Tata se secó la cara.

—Me gusta un hombre que dice lo que piensa —dijo—, que siempre está preparado a prestarle una toalla... ¿dije toalla? Quiero decir una mano.

—¿Vas a confiar en él? —dijo Magrat.

—Soy un buen juez de caracteres, yo —dijo Tata—. Y siempre puede confiar en un hombre que tiene puntadas todo alrededor de su cabeza.

—¡Vamos, vamos, vamos!

—¡Sólo podemos ser miles!

—¡Bigjobs!

Un zorro espió cautelosamente alrededor de un árbol.

A través de los bosques barridos por la lluvia un hombre se movía a toda velocidad mientras estaba aparentemente acostado. Llevaba un gorro de dormir, cuyo pompón rebotaba en el suelo.

Para cuando el zorro se dio cuenta de qué estaba ocurriendo era demasiado tarde. Una pequeña figura azul saltó del hombre acelerado y cayó en su hocico, pegándole entre los ojos con la cabeza.

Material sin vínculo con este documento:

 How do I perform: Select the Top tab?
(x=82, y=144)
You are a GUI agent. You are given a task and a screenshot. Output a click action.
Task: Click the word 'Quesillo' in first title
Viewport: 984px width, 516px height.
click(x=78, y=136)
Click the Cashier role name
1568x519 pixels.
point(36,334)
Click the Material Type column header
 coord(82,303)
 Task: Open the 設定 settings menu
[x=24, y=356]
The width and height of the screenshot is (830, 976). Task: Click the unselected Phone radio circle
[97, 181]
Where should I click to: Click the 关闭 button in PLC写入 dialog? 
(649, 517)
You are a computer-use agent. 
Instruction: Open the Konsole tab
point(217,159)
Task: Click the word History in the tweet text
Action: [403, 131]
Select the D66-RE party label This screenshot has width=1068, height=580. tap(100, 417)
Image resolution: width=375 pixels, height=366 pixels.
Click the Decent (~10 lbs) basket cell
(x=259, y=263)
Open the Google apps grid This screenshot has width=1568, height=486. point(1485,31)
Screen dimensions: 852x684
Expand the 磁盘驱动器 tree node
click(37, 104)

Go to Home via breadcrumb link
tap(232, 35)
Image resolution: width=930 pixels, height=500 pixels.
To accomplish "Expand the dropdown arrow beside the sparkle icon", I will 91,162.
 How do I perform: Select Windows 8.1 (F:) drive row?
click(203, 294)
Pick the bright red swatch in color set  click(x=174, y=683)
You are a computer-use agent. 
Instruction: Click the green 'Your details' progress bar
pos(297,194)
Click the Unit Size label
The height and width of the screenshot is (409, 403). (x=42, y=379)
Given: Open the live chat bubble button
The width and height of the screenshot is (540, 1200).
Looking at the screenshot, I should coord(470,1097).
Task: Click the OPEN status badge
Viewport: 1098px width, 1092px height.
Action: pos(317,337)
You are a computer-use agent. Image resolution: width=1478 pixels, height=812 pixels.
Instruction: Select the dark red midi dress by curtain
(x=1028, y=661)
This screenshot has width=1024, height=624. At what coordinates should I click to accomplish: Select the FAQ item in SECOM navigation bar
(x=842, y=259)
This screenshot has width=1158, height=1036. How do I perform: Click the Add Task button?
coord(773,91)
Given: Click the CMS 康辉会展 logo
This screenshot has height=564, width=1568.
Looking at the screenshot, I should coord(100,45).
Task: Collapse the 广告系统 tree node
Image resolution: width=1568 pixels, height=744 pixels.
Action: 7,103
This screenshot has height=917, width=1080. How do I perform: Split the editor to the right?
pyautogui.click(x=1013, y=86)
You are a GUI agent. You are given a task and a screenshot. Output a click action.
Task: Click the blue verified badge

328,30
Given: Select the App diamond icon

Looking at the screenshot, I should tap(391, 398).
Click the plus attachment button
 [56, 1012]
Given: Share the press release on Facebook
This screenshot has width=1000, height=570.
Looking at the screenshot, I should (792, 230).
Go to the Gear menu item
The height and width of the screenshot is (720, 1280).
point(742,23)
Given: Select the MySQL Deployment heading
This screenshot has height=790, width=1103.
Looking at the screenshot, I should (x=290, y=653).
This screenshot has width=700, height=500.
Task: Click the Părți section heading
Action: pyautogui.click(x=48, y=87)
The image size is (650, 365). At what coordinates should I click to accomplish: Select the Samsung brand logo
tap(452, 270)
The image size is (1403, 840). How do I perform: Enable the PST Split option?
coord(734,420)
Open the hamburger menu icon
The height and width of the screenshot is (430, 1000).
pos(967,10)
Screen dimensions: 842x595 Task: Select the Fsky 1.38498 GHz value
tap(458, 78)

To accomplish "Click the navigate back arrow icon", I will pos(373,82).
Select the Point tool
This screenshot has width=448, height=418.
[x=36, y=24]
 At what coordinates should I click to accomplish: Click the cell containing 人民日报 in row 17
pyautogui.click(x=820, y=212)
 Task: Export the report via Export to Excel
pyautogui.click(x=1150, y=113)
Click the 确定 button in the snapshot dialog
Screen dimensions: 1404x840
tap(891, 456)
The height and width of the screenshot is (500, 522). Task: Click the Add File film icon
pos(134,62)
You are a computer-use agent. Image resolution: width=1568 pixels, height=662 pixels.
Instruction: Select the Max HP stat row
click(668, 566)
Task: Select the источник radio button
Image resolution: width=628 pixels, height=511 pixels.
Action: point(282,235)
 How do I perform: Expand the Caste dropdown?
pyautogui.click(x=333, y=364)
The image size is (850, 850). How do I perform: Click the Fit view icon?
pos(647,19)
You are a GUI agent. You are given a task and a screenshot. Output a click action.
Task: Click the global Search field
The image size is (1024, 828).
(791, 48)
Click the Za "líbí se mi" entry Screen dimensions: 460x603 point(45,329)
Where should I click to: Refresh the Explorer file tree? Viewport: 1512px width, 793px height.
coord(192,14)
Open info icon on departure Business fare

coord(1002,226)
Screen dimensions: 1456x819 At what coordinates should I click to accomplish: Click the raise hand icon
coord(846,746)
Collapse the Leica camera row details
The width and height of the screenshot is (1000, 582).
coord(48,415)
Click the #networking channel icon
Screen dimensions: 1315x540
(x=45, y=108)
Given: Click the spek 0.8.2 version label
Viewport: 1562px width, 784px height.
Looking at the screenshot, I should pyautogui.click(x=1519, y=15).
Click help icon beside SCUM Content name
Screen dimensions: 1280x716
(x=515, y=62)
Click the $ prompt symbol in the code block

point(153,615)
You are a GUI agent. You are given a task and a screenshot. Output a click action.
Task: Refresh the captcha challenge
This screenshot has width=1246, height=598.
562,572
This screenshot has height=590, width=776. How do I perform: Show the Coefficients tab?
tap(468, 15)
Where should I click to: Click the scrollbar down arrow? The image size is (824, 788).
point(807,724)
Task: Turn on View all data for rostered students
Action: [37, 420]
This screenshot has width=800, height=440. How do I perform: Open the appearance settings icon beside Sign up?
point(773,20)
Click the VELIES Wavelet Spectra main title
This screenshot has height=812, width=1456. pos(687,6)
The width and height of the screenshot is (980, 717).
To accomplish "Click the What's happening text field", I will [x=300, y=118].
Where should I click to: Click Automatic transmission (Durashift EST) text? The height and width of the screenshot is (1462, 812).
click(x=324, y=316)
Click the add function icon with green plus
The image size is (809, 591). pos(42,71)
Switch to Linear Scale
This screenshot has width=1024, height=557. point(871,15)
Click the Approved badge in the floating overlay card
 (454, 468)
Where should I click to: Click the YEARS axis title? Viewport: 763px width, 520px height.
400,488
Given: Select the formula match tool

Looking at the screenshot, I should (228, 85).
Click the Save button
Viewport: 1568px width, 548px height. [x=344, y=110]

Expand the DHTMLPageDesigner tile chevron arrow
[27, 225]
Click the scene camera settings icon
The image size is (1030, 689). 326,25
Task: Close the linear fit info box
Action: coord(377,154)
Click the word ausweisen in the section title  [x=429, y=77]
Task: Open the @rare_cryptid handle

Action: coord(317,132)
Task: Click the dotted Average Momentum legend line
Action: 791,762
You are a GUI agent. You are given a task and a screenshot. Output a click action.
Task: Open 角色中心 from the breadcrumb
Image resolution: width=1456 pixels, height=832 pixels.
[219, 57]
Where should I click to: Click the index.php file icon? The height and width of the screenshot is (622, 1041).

—¿Lo ves? ¡Saca los huesos de esta yan!

El Nac mac Feegle saltó abajo mientras el zorro se desplomaba, agarró su cola con una mano y corrió detrás de los otros, agitando el brazo en el aire triunfalmente.

—¡Hurra! ¡Tenemos cena esta noche!

Habían empujado la cama hasta el centro de la habitación. Ahora Agnes y Avenas se sentaron a cada lado, escuchando los sonidos distantes de Variopintenen alimentando las aves. Se escuchaba el sonido de latas y el ocasional gañido cuando trataba de quitar un ave de su nariz.

—¿Perdone? —dijo Agnes.

—¿Excúseme?

—Pensé que usted susurraba algo —dijo Agnes.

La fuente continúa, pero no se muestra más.